On Apr 15, 2010, at 1:19 AM, ales-76@xxxxxxxxx wrote:
Hello,
I'm not sure if I understand your requirements correctly, but I
have my doubts about NILFS being a silver bullet for latency
constrained workloads.
Thanks for your valuable input, i really appreciate your quick reply!
Als Blah e.a.
First, the idea behind log-structured file systems is to optimize
for writes - batching several unrelated write requests into a
single continuous write. Your workload seems to be read-mostly
I'm not so much looking for a single silver bullet from good old
days, instead i'm looking for a readspeed from the OS which is
similar to 21th century electronic bullet fire rates.
Correct it is only reads. Basically see it as a big ROM that
*sometimes* gets used to terminate a search when the absolute truth
is already known about a specific entity (position).

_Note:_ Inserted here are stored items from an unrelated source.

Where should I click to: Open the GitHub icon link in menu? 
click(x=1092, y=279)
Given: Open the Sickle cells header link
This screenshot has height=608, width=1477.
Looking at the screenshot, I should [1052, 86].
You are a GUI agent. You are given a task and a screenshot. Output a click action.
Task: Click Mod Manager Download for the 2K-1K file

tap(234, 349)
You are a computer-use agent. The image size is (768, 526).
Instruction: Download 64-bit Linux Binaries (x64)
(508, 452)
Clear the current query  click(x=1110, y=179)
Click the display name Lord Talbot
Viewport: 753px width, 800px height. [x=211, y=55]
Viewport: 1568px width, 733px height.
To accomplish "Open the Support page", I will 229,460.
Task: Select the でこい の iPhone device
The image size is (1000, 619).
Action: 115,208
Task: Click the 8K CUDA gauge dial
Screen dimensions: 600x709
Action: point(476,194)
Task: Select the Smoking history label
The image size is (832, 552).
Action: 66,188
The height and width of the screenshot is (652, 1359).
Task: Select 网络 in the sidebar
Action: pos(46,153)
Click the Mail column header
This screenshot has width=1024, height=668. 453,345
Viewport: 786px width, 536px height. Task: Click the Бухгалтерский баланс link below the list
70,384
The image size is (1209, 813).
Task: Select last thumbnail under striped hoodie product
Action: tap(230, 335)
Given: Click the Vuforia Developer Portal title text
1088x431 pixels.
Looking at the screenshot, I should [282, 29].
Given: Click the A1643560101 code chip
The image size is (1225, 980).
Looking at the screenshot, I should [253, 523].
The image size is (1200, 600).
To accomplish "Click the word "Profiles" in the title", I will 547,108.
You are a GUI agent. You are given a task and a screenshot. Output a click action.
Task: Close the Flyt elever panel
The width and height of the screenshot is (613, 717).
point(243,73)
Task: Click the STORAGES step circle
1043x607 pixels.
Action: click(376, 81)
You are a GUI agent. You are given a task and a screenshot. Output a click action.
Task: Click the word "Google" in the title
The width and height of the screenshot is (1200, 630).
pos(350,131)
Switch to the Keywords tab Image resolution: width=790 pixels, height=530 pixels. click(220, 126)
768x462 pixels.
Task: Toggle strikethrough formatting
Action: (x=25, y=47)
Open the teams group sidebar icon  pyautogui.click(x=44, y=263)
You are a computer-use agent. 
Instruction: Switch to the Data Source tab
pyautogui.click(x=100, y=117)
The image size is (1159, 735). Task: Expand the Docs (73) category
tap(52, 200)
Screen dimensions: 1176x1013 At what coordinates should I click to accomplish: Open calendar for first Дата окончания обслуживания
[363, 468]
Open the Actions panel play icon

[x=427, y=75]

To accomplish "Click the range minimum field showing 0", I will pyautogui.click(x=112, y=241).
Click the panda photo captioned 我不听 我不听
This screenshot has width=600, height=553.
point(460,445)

(BTW, ReiserFS is noted for very good small file performance and it
worked stable for me).
Well i expect that if you do only reads that basically any FS will be
reasonably bugfree.
I would not use reiserFS for mission critical stuff too quickly; i
had bad experiences there, but well that is an entirely different
discussion,
as i have no statistical evidence other than it messed up for me too
much :)
Same stability problems with ext3 and software raid-0 in linux
kernel. Always problems.
However what matters here is having 1 mainboard where i want to do as
fast as possible small reads from the i/o meanwhile the cpu's are busy
with their Artificial Intelligence job, so it shouldn't eat massive
system time either. It all is about the total time of a single read
and that as many times
a second as i can.
Acceptable is a load of 10%. So basicaly every core is allowed to
lose 10% of its time to i/o reads. Now how many can i do a second a
core to achieve that?
So to speak if getting 1 byte is really fast in a specific filesystem
i can move to bytelevel, as i store 5 positions in 1 byte ( 3^5 = 241
so that fits in 1 byte).
Each position can have in a simplified form of fuzzy logic 3
realities: "win, draw or loss". So the length of the reads i can
really limit bigtime.
However as things in past were tuned to magnetic disk speeds latency,
things also get cached in the RAM. For this i have designed an O (1)
lookup table,
which is quite sophisticated and the aim is to use the RAM efficiently.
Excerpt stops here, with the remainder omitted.